"In the Master's House": History, Discourse, and Ritual in Acre, Brazil
Meyer, Matthew, Anthropology - Graduate School of Arts and Sciences, University of Virginia
Bashkow, Ira, Department of Anthropology, University of Virginia
The “Brazilian ayahuasca religions,” as they have become known since the publication of the important collection edited by Labate and Araújo (2002), are a congeries of associations that emerged, in the mid‐to‐late 20th century, from the Brazilian experience of the Amazonian rubber boom. Since the 1970s, these groups have become increasingly present in nationwide Brazilian and international discourse as some of them expanded beyond Amazonia. Discourse about these groups has focused on two thematically linked notions. The foremost of these is the ingestion of ayahuasca, a psychoactive “tea” decocted from two native plants that is widely used in indigenous and emigrant contexts in the Amazon, and which is strongly marked by its cultural and geographic origins. The other notion, particularly prominent in the case of Santo Daime (the most widely known of these groups), is the New Age and countercultural aspects of the groups’ identity.
The focus of this dissertation is on Alto Santo, the name by which the first Daimista center in Brazil is known.
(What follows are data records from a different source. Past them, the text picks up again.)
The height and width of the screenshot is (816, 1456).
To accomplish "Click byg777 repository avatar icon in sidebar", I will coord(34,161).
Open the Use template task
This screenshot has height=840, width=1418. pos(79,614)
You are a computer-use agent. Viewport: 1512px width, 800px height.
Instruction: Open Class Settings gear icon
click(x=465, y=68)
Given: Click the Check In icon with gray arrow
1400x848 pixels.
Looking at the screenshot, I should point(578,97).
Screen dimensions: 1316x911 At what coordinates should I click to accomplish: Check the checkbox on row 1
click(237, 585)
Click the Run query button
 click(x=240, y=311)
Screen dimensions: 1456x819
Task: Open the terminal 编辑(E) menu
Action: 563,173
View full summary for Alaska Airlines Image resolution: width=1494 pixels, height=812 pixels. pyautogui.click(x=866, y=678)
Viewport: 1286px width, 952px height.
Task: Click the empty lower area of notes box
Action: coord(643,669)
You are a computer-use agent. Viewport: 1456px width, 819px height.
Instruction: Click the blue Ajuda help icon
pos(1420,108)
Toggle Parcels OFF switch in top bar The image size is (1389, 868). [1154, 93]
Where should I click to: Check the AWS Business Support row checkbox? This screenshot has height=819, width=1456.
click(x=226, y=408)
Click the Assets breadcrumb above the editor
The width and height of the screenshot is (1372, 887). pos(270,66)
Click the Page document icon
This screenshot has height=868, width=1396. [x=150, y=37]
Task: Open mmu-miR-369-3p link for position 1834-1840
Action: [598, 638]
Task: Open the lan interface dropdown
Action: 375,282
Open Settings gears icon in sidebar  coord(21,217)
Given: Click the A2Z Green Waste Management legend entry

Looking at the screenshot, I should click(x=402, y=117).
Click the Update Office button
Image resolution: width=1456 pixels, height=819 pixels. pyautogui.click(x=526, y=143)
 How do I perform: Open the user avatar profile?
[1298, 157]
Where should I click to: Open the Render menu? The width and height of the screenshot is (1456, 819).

It is based on 15 months of fieldwork at Alto Santo and in the region between 2002 and 2007. Alto Santo is located in a rural neighborhood on the periphery of Rio Branco, capital of Acre state, which borders Peru and Bolivia in the westernmost portion of Amazonian Brazil. Daimistas at Alto Santo regard the adoption of Santo Daime by countercultural, usually middle‐class southern Brazilians as a usurpation that upset the web of local negotiations that were navigated by the center’s founder, Raimundo Irineu Serra, from the beginning of his work with ayahuasca in the 1930s to his death in 1971. Of especial concern to them, given the Daimista emphasis on moral reform and civic participation, is the danger of ayahuasca’s being profaned by association with countercultural drugs. (Ayahuasca contains DMT, a “scheduled” substance under international law.)
The dissertation’s first three chapters analyze the process by which ayahuasca, rebaptized as “Daime,” was symbolically brought from the forest to the town, made fitting for “civilized” use, and incorporated within Irineu Serra’s “house” (casa). This, I argue, was a novel event in the history of emigrant ayahuasca use in Amazonia. As the dissertation shows, the successful establishment of the “Master’s House” involved multiple mediations by Irineu Serra, as a Brazilian “big man,” of “his” people’s relations with local officials, international esoteric associations, the Brazilian nation at large, and the (Christianized) spiritual powers of the forest. I view this process primarily through the lens of Roberto Da Matta’s model of a Brazilian “ritual system,” in which the hierarchically‐ordered casa is the preeminent form of Brazilian sociality, complemented by the depersonalized space of the “street” (rua) and the transcendent “other world” (outro mundo).
The final two chapters treat Alto Santo ritual, showing how it is framed by discourse about the advent of Irineu Serra’s Doutrina (“doctrine”) in Acrean society. The feitio (“making”) process that produces Daime is analyzed for its material significance to Alto Santo practice, as well as for what it contributes discursively, as the conduit by which the forest’s power is translated to the worship hall for use in Daimista “spiritual work.” This spiritual work, conceived in accordance with esotericist ideas about intentionality and vibrational communication at a distance, is most visible in the collective performance of corpuses of hymns on Catholic feast days. The final chapter examines discourse about the hymns, using the concept of “entextualization” in showing how it, together with the formal features of the hymns themselves, supports Daimista ritual experience of hymn‐singing as a confrontation, in the presence of divine law, with one’s moral misadventures.